* What is needed
Copy out all of the entries exactly as they appear.
__________________________________________________
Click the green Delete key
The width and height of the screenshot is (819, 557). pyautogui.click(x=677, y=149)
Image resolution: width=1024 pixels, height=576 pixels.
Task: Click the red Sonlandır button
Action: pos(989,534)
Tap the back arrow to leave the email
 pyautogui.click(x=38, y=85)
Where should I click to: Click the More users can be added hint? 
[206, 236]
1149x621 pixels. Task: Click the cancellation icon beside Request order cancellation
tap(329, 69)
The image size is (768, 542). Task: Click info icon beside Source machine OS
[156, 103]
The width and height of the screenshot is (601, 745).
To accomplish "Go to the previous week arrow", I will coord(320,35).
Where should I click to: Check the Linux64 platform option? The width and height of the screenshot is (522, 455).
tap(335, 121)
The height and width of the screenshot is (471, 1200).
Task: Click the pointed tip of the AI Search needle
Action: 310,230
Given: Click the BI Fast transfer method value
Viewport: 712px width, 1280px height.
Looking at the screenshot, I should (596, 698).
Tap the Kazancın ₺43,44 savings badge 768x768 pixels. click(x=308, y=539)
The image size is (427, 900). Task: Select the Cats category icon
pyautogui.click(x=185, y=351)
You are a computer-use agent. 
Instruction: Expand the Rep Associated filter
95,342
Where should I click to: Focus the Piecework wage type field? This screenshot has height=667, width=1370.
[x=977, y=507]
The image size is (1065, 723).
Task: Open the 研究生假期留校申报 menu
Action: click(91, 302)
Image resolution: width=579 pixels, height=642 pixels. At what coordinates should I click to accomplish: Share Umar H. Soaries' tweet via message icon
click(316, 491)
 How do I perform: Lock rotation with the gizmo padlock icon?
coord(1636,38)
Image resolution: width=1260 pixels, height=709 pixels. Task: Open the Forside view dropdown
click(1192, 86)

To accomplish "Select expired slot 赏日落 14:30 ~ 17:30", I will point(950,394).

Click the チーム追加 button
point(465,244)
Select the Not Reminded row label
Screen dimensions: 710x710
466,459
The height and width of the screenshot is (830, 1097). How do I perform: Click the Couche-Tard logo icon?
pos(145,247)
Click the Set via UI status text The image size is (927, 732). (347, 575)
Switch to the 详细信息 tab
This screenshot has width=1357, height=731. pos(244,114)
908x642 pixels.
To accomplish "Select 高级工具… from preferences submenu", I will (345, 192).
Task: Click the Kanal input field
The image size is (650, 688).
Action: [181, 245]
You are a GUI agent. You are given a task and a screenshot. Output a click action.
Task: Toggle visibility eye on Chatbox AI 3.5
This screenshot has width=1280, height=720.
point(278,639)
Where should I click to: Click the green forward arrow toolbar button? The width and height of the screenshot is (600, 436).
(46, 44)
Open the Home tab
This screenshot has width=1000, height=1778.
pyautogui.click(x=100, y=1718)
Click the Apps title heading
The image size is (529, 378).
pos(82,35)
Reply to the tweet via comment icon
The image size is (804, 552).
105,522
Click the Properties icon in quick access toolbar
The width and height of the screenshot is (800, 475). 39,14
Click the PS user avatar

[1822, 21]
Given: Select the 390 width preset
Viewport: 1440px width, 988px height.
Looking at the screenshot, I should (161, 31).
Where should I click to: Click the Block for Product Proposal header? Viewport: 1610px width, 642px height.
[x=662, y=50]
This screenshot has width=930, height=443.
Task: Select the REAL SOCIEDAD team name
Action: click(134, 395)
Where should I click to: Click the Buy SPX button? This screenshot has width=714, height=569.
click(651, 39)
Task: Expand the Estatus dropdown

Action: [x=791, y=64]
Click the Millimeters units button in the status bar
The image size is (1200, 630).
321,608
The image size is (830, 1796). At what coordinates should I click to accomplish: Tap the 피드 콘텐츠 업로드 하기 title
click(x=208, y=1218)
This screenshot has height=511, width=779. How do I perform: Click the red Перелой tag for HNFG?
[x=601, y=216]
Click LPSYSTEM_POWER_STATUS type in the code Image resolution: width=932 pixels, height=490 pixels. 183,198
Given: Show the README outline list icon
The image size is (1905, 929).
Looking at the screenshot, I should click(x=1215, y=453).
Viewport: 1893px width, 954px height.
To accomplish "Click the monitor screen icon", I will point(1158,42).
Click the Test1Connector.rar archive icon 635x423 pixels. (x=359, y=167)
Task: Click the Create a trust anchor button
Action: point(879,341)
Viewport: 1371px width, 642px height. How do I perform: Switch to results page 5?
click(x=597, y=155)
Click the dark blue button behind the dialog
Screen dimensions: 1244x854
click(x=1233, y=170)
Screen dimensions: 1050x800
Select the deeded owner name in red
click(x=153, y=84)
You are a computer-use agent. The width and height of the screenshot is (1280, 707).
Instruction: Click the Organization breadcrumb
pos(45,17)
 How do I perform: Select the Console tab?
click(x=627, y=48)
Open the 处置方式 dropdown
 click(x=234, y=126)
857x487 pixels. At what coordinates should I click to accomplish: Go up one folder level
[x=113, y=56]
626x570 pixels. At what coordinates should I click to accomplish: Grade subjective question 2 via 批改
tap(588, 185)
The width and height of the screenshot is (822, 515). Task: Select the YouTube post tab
__________________________________________________
* Result of the exercise
Click the green Delete key
The width and height of the screenshot is (819, 557). pyautogui.click(x=677, y=149)
Image resolution: width=1024 pixels, height=576 pixels.
Task: Click the red Sonlandır button
Action: pos(989,534)
Tap the back arrow to leave the email
 pyautogui.click(x=38, y=85)
Where should I click to: Click the More users can be added hint? 
[206, 236]
1149x621 pixels. Task: Click the cancellation icon beside Request order cancellation
tap(329, 69)
The image size is (768, 542). Task: Click info icon beside Source machine OS
[156, 103]
The width and height of the screenshot is (601, 745).
To accomplish "Go to the previous week arrow", I will coord(320,35).
Where should I click to: Check the Linux64 platform option? The width and height of the screenshot is (522, 455).
tap(335, 121)
The height and width of the screenshot is (471, 1200).
Task: Click the pointed tip of the AI Search needle
Action: 310,230
Given: Click the BI Fast transfer method value
Viewport: 712px width, 1280px height.
Looking at the screenshot, I should (596, 698).
Tap the Kazancın ₺43,44 savings badge 768x768 pixels. click(x=308, y=539)
The image size is (427, 900). Task: Select the Cats category icon
pyautogui.click(x=185, y=351)
You are a computer-use agent. 
Instruction: Expand the Rep Associated filter
95,342
Where should I click to: Focus the Piecework wage type field? This screenshot has height=667, width=1370.
[x=977, y=507]
The image size is (1065, 723).
Task: Open the 研究生假期留校申报 menu
Action: click(91, 302)
Image resolution: width=579 pixels, height=642 pixels. At what coordinates should I click to accomplish: Share Umar H. Soaries' tweet via message icon
click(316, 491)
 How do I perform: Lock rotation with the gizmo padlock icon?
coord(1636,38)
Image resolution: width=1260 pixels, height=709 pixels. Task: Open the Forside view dropdown
click(1192, 86)

To accomplish "Select expired slot 赏日落 14:30 ~ 17:30", I will point(950,394).

Click the チーム追加 button
point(465,244)
Select the Not Reminded row label
Screen dimensions: 710x710
466,459
The height and width of the screenshot is (830, 1097). How do I perform: Click the Couche-Tard logo icon?
pos(145,247)
Click the Set via UI status text The image size is (927, 732). (347, 575)
Switch to the 详细信息 tab
This screenshot has width=1357, height=731. pos(244,114)
908x642 pixels.
To accomplish "Select 高级工具… from preferences submenu", I will (345, 192).
Task: Click the Kanal input field
The image size is (650, 688).
Action: [181, 245]
You are a GUI agent. You are given a task and a screenshot. Output a click action.
Task: Toggle visibility eye on Chatbox AI 3.5
This screenshot has width=1280, height=720.
point(278,639)
Where should I click to: Click the green forward arrow toolbar button? The width and height of the screenshot is (600, 436).
(46, 44)
Open the Home tab
This screenshot has width=1000, height=1778.
pyautogui.click(x=100, y=1718)
Click the Apps title heading
The image size is (529, 378).
pos(82,35)
Reply to the tweet via comment icon
The image size is (804, 552).
105,522
Click the Properties icon in quick access toolbar
The width and height of the screenshot is (800, 475). 39,14
Click the PS user avatar

[1822, 21]
Given: Select the 390 width preset
Viewport: 1440px width, 988px height.
Looking at the screenshot, I should (161, 31).
Where should I click to: Click the Block for Product Proposal header? Viewport: 1610px width, 642px height.
[x=662, y=50]
This screenshot has width=930, height=443.
Task: Select the REAL SOCIEDAD team name
Action: click(134, 395)
Where should I click to: Click the Buy SPX button? This screenshot has width=714, height=569.
click(651, 39)
Task: Expand the Estatus dropdown

Action: [x=791, y=64]
Click the Millimeters units button in the status bar
The image size is (1200, 630).
321,608
The image size is (830, 1796). At what coordinates should I click to accomplish: Tap the 피드 콘텐츠 업로드 하기 title
click(x=208, y=1218)
This screenshot has height=511, width=779. How do I perform: Click the red Перелой tag for HNFG?
[x=601, y=216]
Click LPSYSTEM_POWER_STATUS type in the code Image resolution: width=932 pixels, height=490 pixels. 183,198
Given: Show the README outline list icon
The image size is (1905, 929).
Looking at the screenshot, I should click(x=1215, y=453).
Viewport: 1893px width, 954px height.
To accomplish "Click the monitor screen icon", I will point(1158,42).
Click the Test1Connector.rar archive icon 635x423 pixels. (x=359, y=167)
Task: Click the Create a trust anchor button
Action: point(879,341)
Viewport: 1371px width, 642px height. How do I perform: Switch to results page 5?
click(x=597, y=155)
Click the dark blue button behind the dialog
Screen dimensions: 1244x854
click(x=1233, y=170)
Screen dimensions: 1050x800
Select the deeded owner name in red
click(x=153, y=84)
You are a computer-use agent. The width and height of the screenshot is (1280, 707).
Instruction: Click the Organization breadcrumb
pos(45,17)
 How do I perform: Select the Console tab?
click(x=627, y=48)
Open the 处置方式 dropdown
 click(x=234, y=126)
857x487 pixels. At what coordinates should I click to accomplish: Go up one folder level
[x=113, y=56]
626x570 pixels. At what coordinates should I click to accomplish: Grade subjective question 2 via 批改
tap(588, 185)
The width and height of the screenshot is (822, 515). Task: Select the YouTube post tab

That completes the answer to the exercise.